Api di Bukit Menoreh adalah judul kesekian karya SH Mintardja yang saya baca. Dan ini karya paling panjang. Sebelumnya saya sudah menamatkan Nagasasra Sabuk Inten, Mata Air di Bayangan Bukit dan beberapa karya lain. Karya-karya SH Mintardja selalu menyihir. Nyandu.
Tak banyak buku fisik yang saya punya. Hanya beberapa judul saja. Terutama yang pendek. Untuk karya-karya panjang macam Nagasasra Sabuk Inten atau Api di Bukit Menoreh, saya membaca lewat gawai. Bersyukur ada orang yang dengan rela mengumpulkan karya-karya SH Mintardja dan mudah dibaca oleh publik. Sebagai salah satu pembacanya, saya mengucapkan terimakasih setinggi-tingginya.
Pertanyaan sederhana kemudian, apa pesan dan kesan setelah membaca Api di Bukit Menoreh? Saya coba untuk berbagi pengalaman imajinatif subyektif saya yang sederhana di sini.

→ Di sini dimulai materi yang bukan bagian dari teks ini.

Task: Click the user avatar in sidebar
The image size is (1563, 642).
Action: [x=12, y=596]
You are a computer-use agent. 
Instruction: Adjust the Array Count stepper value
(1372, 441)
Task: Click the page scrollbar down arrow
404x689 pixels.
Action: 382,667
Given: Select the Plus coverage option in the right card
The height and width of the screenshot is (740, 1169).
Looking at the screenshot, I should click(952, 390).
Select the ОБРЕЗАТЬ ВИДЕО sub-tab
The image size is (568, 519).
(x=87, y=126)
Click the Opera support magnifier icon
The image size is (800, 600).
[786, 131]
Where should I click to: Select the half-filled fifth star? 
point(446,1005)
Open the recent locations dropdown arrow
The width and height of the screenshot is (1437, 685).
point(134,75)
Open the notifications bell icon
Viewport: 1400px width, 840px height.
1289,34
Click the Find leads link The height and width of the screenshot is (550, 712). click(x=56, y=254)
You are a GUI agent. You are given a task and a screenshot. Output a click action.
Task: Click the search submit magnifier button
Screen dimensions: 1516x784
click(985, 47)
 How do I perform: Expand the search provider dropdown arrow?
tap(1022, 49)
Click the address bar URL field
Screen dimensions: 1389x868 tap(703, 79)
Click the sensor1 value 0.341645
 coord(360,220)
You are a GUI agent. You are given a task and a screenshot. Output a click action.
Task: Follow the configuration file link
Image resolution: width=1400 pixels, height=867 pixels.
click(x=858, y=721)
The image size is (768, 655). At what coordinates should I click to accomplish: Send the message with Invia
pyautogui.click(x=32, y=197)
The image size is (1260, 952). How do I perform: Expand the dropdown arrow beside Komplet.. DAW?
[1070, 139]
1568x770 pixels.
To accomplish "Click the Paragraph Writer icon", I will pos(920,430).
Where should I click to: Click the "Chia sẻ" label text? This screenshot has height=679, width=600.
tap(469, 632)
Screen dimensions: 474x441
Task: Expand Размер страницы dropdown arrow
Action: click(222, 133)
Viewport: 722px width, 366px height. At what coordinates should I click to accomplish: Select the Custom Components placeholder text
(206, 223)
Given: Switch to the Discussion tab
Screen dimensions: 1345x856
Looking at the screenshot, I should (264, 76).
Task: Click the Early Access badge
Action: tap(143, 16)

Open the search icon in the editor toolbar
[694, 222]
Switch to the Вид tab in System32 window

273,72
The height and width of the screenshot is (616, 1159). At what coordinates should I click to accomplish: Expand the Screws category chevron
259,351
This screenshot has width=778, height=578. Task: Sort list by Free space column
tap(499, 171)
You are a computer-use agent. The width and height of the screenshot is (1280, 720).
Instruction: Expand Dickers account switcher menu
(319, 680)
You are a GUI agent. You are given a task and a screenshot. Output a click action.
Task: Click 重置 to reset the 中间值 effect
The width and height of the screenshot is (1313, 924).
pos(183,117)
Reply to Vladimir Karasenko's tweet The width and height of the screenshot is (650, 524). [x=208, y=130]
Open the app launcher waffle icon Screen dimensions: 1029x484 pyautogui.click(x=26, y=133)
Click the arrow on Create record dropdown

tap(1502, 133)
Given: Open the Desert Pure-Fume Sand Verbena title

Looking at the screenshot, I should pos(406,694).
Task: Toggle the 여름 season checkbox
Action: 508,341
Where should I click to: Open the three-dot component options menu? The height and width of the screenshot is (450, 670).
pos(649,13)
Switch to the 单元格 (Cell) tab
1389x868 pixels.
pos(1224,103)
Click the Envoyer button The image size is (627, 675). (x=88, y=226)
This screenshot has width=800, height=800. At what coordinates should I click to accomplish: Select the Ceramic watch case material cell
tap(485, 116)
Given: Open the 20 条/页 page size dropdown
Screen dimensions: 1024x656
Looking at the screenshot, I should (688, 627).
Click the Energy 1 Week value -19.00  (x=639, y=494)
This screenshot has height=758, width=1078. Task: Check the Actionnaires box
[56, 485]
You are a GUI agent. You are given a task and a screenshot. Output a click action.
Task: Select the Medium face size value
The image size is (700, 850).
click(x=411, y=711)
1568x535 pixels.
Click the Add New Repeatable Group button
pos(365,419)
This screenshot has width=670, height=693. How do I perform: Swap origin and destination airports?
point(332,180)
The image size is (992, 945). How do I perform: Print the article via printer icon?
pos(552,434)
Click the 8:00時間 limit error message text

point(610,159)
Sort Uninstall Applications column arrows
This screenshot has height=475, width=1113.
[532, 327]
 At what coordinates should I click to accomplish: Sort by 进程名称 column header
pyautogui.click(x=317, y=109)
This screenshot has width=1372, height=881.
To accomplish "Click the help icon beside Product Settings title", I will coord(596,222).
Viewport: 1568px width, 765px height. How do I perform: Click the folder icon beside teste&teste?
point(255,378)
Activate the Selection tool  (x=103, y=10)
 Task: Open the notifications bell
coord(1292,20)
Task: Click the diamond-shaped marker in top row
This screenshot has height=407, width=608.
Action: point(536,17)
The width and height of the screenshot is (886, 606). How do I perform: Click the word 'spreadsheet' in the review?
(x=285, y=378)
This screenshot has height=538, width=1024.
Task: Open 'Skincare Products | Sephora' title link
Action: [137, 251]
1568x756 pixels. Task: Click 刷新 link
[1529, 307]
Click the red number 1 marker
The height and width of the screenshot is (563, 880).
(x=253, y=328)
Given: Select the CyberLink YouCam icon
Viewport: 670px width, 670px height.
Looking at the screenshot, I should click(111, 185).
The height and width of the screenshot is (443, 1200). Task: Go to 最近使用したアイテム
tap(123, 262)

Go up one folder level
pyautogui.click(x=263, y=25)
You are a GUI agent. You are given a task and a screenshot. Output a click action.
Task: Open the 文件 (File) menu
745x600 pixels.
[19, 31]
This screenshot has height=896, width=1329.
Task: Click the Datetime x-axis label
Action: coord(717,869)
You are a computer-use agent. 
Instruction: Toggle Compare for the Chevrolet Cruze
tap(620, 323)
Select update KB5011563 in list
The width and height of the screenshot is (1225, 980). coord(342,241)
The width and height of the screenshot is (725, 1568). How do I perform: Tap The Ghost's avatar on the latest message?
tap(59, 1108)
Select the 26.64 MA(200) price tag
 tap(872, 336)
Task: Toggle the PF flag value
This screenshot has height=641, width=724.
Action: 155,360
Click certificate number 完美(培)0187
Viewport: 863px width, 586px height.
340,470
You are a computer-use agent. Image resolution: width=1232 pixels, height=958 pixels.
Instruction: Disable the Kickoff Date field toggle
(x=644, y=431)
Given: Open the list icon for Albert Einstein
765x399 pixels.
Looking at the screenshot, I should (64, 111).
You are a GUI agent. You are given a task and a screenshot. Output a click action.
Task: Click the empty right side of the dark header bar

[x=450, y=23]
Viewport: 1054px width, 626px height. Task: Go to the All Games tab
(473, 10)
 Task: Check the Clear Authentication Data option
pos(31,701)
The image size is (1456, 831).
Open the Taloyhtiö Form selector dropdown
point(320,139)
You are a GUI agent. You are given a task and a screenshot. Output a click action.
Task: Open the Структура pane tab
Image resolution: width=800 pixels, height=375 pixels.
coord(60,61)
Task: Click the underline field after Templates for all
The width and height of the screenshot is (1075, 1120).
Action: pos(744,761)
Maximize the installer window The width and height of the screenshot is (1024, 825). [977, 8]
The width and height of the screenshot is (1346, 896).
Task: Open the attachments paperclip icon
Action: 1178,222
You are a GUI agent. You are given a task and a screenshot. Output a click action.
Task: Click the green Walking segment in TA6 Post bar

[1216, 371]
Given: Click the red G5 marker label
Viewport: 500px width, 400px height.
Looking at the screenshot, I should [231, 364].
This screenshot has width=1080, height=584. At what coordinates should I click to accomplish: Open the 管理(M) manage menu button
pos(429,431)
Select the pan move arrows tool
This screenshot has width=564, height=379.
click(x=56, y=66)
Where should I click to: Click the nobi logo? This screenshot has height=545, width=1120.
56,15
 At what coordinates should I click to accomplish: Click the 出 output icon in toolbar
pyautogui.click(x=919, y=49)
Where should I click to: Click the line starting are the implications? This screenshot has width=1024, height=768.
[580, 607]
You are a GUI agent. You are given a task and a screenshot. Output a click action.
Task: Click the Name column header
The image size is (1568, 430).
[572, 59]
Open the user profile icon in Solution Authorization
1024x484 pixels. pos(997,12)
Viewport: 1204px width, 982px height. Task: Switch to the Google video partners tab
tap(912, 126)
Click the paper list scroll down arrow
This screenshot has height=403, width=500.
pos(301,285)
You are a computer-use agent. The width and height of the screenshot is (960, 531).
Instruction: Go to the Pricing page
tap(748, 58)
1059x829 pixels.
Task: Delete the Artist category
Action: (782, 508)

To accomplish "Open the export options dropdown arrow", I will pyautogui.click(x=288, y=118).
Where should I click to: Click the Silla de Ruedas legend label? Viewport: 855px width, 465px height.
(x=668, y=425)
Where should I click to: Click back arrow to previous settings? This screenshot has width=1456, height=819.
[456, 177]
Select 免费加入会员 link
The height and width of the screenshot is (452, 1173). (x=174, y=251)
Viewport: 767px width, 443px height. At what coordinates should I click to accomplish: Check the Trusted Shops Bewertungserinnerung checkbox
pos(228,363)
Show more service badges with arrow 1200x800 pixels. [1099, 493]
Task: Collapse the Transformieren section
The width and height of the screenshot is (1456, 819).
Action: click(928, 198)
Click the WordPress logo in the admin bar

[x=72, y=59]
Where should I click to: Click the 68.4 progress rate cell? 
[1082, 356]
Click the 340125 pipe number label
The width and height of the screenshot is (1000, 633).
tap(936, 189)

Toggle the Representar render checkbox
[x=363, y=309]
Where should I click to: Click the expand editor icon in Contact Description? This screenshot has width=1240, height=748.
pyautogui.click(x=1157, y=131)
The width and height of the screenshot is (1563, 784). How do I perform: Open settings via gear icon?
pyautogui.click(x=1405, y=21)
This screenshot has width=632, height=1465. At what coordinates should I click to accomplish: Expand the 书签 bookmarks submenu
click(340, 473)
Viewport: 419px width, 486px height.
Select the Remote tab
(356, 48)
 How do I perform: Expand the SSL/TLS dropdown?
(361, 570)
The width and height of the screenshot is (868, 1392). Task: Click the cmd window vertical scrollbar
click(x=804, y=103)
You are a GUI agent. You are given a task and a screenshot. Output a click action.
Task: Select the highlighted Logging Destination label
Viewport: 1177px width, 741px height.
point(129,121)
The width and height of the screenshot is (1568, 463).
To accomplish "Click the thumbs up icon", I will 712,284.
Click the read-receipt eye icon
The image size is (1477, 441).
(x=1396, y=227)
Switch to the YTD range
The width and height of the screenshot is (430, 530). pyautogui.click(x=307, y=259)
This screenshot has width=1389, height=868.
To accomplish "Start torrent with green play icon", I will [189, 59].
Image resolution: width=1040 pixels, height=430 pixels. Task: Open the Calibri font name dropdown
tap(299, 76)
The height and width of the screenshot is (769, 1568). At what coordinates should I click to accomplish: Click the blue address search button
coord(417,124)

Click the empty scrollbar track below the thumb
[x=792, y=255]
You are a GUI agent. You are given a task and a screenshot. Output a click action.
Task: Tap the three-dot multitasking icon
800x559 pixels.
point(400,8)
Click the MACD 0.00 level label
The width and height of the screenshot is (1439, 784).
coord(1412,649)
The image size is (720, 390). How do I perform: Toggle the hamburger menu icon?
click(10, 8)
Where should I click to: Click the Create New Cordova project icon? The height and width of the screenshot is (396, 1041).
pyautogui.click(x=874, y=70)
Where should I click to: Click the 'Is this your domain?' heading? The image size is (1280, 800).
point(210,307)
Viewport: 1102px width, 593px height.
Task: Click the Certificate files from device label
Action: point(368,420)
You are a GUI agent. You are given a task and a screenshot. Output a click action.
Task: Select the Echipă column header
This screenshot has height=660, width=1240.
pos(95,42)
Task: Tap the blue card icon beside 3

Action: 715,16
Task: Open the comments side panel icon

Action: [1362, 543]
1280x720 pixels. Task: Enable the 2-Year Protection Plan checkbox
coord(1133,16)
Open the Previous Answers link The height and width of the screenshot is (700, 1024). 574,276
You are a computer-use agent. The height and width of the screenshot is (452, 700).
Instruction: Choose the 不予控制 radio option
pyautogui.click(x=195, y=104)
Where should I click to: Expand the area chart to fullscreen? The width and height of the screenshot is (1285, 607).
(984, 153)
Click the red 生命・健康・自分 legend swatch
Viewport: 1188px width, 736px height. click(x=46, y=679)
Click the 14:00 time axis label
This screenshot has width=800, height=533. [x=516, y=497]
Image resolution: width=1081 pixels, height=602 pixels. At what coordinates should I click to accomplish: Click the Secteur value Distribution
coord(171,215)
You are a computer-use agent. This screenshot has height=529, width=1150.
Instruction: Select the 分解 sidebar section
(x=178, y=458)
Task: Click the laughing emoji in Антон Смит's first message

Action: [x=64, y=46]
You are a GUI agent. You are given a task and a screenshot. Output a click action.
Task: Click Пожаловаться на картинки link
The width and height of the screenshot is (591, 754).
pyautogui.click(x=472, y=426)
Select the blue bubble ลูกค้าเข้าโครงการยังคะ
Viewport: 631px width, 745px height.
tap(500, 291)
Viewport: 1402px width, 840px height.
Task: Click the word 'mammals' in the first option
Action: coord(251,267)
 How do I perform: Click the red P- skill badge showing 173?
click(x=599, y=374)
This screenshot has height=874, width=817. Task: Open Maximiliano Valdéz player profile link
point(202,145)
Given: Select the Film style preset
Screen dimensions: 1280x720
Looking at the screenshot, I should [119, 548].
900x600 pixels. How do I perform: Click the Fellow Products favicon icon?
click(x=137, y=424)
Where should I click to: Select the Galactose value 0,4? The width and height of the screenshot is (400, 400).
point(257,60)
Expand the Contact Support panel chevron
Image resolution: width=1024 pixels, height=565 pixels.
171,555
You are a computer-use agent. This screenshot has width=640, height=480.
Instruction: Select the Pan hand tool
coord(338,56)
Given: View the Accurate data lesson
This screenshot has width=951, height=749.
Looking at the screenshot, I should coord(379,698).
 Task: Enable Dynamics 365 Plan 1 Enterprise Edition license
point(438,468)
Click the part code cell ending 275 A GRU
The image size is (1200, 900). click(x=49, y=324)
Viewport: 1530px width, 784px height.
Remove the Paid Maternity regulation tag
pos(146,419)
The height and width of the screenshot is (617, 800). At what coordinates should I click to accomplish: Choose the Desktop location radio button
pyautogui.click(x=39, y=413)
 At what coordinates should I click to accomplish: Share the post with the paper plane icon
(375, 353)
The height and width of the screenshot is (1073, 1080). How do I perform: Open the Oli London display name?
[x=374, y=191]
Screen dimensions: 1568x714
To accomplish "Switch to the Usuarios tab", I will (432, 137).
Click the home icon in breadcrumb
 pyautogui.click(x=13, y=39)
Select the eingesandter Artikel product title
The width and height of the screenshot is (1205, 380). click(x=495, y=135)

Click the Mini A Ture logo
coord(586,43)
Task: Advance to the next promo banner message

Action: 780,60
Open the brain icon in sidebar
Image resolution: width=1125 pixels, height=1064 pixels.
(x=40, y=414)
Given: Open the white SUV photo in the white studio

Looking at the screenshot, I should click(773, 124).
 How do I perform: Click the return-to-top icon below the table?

Baca Juga: Akhir Kisah Api Di Bukit Menoreh Yang Belum Berakhir, Lalu?
Mudahnya Memahami Sejarah
Salah satu keunggulan cerita silat yang dihadirkan oleh SH Mintardja selalu berkelindan dengan sejarah di Jawa. Saya selalu bertanya-tanya, bagaimana penulis melakukan riset sebelum memulai karya-karyanya. Bahkan, saya sempat meyakini bahwa penulis memiliki intuisi, indera keenam, atau apalah namanya. Karena begitu mudahnya menjalin cerita dalam bingkai besar sejarah kerajaan di Jawa.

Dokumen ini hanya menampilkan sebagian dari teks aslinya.